提示資料:
□ □ □ □ □

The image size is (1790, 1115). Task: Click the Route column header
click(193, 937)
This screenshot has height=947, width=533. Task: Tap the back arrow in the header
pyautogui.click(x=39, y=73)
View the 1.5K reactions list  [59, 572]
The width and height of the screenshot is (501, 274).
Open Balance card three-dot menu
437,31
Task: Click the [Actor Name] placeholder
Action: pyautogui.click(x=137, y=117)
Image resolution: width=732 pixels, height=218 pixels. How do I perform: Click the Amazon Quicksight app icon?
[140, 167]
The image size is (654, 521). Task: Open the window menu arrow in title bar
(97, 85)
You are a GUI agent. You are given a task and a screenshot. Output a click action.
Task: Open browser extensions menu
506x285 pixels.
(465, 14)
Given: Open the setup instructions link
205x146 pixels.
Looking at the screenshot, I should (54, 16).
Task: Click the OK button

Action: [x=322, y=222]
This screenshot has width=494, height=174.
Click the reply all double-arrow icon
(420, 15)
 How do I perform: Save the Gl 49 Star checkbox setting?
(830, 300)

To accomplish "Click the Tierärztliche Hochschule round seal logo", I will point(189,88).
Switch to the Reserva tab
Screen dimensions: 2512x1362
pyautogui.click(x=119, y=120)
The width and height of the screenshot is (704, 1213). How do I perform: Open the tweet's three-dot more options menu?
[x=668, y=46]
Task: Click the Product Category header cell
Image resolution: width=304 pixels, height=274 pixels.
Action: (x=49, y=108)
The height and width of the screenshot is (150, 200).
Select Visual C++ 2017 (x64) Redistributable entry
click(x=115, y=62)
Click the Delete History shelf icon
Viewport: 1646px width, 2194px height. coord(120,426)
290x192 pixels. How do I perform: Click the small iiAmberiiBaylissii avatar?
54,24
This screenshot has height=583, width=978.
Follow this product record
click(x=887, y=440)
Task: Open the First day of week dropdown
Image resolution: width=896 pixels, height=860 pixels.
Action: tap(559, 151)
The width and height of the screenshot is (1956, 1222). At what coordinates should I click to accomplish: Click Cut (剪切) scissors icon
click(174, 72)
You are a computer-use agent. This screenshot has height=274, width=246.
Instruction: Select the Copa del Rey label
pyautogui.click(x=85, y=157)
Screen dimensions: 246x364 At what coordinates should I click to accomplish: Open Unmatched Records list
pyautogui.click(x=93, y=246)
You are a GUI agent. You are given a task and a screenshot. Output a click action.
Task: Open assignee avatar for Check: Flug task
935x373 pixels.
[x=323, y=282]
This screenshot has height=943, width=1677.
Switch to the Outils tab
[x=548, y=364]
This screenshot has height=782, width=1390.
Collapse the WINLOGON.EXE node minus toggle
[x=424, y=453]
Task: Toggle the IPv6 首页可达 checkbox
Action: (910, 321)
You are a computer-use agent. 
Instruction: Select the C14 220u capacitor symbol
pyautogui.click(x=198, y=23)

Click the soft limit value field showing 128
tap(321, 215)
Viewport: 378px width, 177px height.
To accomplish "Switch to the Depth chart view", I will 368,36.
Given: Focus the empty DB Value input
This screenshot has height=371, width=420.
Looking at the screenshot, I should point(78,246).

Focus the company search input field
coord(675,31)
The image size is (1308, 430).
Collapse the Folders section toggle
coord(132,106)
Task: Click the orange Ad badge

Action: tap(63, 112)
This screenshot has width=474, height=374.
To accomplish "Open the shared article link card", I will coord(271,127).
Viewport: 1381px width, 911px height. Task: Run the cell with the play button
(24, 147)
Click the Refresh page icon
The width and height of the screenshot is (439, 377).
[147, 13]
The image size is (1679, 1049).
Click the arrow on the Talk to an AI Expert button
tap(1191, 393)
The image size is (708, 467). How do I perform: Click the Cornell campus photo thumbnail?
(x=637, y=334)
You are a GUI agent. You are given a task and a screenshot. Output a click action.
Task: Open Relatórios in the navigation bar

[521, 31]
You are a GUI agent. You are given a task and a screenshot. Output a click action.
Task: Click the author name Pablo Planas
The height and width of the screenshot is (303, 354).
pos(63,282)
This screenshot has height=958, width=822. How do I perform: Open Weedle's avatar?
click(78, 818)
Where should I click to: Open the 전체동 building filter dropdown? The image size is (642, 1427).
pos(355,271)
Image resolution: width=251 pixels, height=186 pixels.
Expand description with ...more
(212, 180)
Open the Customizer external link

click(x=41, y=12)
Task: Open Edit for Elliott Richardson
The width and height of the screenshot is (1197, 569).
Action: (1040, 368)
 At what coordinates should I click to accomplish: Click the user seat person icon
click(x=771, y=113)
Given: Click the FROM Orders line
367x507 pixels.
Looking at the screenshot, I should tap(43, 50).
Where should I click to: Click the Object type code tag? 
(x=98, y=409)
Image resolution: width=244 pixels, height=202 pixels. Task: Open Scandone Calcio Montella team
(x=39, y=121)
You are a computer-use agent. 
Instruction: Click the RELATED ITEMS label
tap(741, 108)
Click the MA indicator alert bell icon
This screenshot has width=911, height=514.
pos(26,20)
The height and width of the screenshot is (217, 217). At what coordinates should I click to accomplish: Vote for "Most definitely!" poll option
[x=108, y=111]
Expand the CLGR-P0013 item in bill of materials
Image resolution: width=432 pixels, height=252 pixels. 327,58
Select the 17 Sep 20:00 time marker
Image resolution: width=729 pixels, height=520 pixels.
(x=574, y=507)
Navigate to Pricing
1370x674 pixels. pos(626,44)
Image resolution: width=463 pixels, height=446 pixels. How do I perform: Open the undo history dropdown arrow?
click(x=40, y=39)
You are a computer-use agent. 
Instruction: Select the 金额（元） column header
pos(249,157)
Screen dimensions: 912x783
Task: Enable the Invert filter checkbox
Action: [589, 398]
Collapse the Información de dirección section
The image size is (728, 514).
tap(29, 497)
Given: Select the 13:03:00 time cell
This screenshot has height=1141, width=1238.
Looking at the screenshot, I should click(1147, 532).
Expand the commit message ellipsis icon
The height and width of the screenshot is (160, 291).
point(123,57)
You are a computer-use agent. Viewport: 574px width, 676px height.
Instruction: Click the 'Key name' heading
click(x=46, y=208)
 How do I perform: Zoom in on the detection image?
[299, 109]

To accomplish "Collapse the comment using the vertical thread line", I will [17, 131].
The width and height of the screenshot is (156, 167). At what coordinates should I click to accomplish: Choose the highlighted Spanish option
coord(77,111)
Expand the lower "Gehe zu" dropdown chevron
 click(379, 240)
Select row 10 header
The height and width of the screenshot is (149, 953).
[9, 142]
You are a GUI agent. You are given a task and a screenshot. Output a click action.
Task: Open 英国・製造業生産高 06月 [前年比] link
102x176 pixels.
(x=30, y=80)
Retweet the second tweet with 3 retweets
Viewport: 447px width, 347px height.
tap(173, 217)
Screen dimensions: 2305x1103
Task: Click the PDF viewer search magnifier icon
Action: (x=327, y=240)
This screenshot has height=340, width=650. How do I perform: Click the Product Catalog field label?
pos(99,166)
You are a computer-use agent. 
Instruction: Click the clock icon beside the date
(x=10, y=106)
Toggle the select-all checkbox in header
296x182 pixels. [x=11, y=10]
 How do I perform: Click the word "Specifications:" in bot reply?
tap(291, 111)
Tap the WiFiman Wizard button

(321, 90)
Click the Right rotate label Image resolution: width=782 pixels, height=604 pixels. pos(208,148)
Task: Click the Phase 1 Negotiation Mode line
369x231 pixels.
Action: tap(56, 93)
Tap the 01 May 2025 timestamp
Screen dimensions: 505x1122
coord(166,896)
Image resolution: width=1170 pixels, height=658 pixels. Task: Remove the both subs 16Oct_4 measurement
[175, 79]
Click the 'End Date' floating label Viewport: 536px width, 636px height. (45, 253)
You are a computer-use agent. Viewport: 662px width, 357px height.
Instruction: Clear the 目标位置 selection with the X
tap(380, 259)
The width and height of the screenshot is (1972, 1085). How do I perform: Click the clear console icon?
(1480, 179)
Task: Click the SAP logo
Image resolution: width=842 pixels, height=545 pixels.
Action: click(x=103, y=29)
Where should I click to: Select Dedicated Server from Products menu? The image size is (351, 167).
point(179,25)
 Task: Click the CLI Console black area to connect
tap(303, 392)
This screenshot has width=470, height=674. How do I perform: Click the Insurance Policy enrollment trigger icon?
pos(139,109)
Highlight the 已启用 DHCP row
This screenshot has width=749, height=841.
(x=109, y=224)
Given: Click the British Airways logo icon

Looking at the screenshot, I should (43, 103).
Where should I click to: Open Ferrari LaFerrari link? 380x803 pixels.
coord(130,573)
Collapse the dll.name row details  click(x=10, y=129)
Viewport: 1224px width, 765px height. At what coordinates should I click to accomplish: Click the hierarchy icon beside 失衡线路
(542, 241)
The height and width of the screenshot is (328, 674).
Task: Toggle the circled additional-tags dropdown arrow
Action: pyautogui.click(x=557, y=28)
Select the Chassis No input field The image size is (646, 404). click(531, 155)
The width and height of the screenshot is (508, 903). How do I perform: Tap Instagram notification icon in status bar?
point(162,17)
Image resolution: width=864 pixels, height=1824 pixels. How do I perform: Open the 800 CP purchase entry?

□ □ □ □ □

演習の目的:
資料のうち「Click the 'End」を含む行から「tap(303, 392)」を含む行まで(両端の行も含む)をすべて、指示の文も含めてもう一度書き出してください。その際、答えとして示された座標の数値だけを0.55倍に縮小し、四捨五入して整数にしてください。

解答例:
Click the 'End Date' floating label Viewport: 536px width, 636px height. (25, 139)
You are a computer-use agent. Viewport: 662px width, 357px height.
Instruction: Clear the 目标位置 selection with the X
tap(209, 142)
The width and height of the screenshot is (1972, 1085). How do I perform: Click the clear console icon?
(814, 98)
Task: Click the SAP logo
Image resolution: width=842 pixels, height=545 pixels.
Action: click(x=57, y=16)
Where should I click to: Select Dedicated Server from Products menu? The image size is (351, 167).
point(98,14)
 Task: Click the CLI Console black area to connect
tap(167, 216)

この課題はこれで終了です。